The workshop is aimed at students, artists and practitioners who are intrigued by the ‘drawing’ element in design thinking. The workshop includes making a lot of drawings, working with both landscapes and ideas found in the Drawings Collection. The Collection includes a vast range of work by famous and obscure architects, designers, draughtsman and artists from the 16th century until today, for example, original sketchbooks, sketch material and models by Alvaro Siza, Superstudio and James Gowan. The collection affords the opportunity to study these drawings first hand and use them as active participants in the discussions. Programmed events include a day in Bath, following the itinerary of Peter Smithson's Bath: Walks within the Walls, and an early evening visit to Stourhead gardens.

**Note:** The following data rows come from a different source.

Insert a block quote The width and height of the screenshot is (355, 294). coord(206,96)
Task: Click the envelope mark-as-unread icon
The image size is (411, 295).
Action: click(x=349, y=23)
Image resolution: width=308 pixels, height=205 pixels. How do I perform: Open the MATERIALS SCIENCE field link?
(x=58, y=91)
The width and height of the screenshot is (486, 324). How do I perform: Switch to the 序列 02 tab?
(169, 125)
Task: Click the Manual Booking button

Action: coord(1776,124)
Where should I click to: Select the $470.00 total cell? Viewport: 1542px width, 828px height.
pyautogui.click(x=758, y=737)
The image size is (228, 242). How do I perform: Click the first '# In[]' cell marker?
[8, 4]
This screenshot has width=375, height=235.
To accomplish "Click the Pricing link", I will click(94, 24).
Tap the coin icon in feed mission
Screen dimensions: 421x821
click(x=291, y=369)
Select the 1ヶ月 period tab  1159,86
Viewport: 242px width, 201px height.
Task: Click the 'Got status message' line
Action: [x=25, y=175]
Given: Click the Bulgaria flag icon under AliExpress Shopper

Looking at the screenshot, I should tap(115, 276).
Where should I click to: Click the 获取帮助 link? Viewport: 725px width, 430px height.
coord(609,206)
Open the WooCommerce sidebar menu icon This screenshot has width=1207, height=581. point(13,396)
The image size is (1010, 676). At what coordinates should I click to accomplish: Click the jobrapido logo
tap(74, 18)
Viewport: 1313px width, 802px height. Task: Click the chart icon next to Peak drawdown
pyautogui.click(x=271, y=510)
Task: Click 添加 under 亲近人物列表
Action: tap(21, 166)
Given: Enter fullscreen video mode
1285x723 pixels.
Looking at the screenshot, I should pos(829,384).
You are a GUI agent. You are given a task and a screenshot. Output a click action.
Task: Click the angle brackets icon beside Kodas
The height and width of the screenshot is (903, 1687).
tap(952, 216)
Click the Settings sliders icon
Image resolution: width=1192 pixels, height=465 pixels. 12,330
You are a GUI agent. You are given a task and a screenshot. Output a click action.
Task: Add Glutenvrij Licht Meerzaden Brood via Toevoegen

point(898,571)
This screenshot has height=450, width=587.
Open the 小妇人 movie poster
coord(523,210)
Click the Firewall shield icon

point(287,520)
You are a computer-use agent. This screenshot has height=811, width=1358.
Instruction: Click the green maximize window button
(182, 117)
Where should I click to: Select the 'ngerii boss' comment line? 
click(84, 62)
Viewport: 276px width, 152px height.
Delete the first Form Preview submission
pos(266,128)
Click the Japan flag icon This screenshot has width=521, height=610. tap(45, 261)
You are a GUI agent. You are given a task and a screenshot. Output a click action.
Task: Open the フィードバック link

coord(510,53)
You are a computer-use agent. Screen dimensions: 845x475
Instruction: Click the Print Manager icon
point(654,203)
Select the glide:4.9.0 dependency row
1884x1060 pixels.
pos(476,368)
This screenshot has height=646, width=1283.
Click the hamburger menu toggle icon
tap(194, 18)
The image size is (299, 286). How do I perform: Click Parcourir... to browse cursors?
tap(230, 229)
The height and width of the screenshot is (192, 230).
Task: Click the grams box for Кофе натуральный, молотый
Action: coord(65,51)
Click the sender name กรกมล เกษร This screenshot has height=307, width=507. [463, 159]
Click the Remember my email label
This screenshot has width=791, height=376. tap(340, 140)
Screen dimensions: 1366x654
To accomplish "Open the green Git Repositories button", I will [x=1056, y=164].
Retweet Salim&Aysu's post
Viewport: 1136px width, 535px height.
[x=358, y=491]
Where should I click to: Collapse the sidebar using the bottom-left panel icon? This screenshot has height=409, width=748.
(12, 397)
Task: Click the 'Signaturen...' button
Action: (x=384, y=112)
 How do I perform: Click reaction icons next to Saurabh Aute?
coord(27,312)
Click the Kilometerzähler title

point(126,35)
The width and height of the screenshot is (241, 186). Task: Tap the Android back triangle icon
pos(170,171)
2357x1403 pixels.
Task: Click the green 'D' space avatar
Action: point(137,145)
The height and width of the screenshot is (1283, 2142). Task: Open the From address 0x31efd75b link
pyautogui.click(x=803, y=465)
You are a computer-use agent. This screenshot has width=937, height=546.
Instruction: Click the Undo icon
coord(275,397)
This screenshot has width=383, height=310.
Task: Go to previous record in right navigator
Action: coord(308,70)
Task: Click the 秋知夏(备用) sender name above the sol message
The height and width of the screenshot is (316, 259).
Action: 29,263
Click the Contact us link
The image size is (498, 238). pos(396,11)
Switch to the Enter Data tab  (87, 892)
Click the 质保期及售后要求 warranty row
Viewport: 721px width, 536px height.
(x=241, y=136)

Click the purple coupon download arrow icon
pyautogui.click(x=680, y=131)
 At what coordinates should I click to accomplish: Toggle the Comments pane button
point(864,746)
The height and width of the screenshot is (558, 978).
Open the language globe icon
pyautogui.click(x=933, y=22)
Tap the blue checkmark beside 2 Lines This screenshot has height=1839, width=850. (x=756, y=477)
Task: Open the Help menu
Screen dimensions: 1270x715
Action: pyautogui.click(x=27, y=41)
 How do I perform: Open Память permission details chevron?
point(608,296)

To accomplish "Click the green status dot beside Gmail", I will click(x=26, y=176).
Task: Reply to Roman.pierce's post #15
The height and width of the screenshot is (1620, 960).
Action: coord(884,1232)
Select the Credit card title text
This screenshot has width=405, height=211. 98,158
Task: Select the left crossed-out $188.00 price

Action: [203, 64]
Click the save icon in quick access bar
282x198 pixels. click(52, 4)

I drew today and I drew it over again and I re-drew it. I went around the site and then I walked all the way from south to north and then I walked from north to the centre of the site. Then I wandered in between the buildings and drew spaces. Then I reevaluated what I drew.
– Hallam Tucker
Leafing through some of the sketchbooks, one feels very close to the consciousnesses of the people who made them, and after the week one has the feeling, in a way, of having spent time with these people too.
– Bernard Brennan
Talking about the sketches was for me a very intense and at the same time a very important part. By speaking about the drawing itself, one is obliged to look at what one has actually drawn.
– Joris Birla
…after a few days I discovered that drawing could be a way of discussing certain details or observations.
– Amandine Ischer
The fact that we changed scene from Shatwell farm to Stourhead and Bath have made me think about the similarities between different kind of situations.
– Gustaf Hedberg
…having informal access to sketchbooks from distinguished architects and artists allowed us to think beyond the grandiose 'finished' scheme and allowed us to think more about the working process. It was interesting to see what role drawing played in this process and in what way these early drawings influenced the character of the built work.
– Sam Little
A brave inconsistency of paper left on either side. A demonstration of control over the paper. Getting out of the comfort zone. Questioning our automatisms. Perhaps giving the material and placing of the drawing a higher status than the drawing itself. Introducing intentionality. Differentiating the intention from ability.
– Kimberley Berney
On the final afternoon of the summer school there was an informal presentation of the workshops collective production, hosted by the Hauser and Wirth gallery and arts centre in Bruton. The event was open to the public and included a small group of invited guests – architects, artists and journalists – to review progress.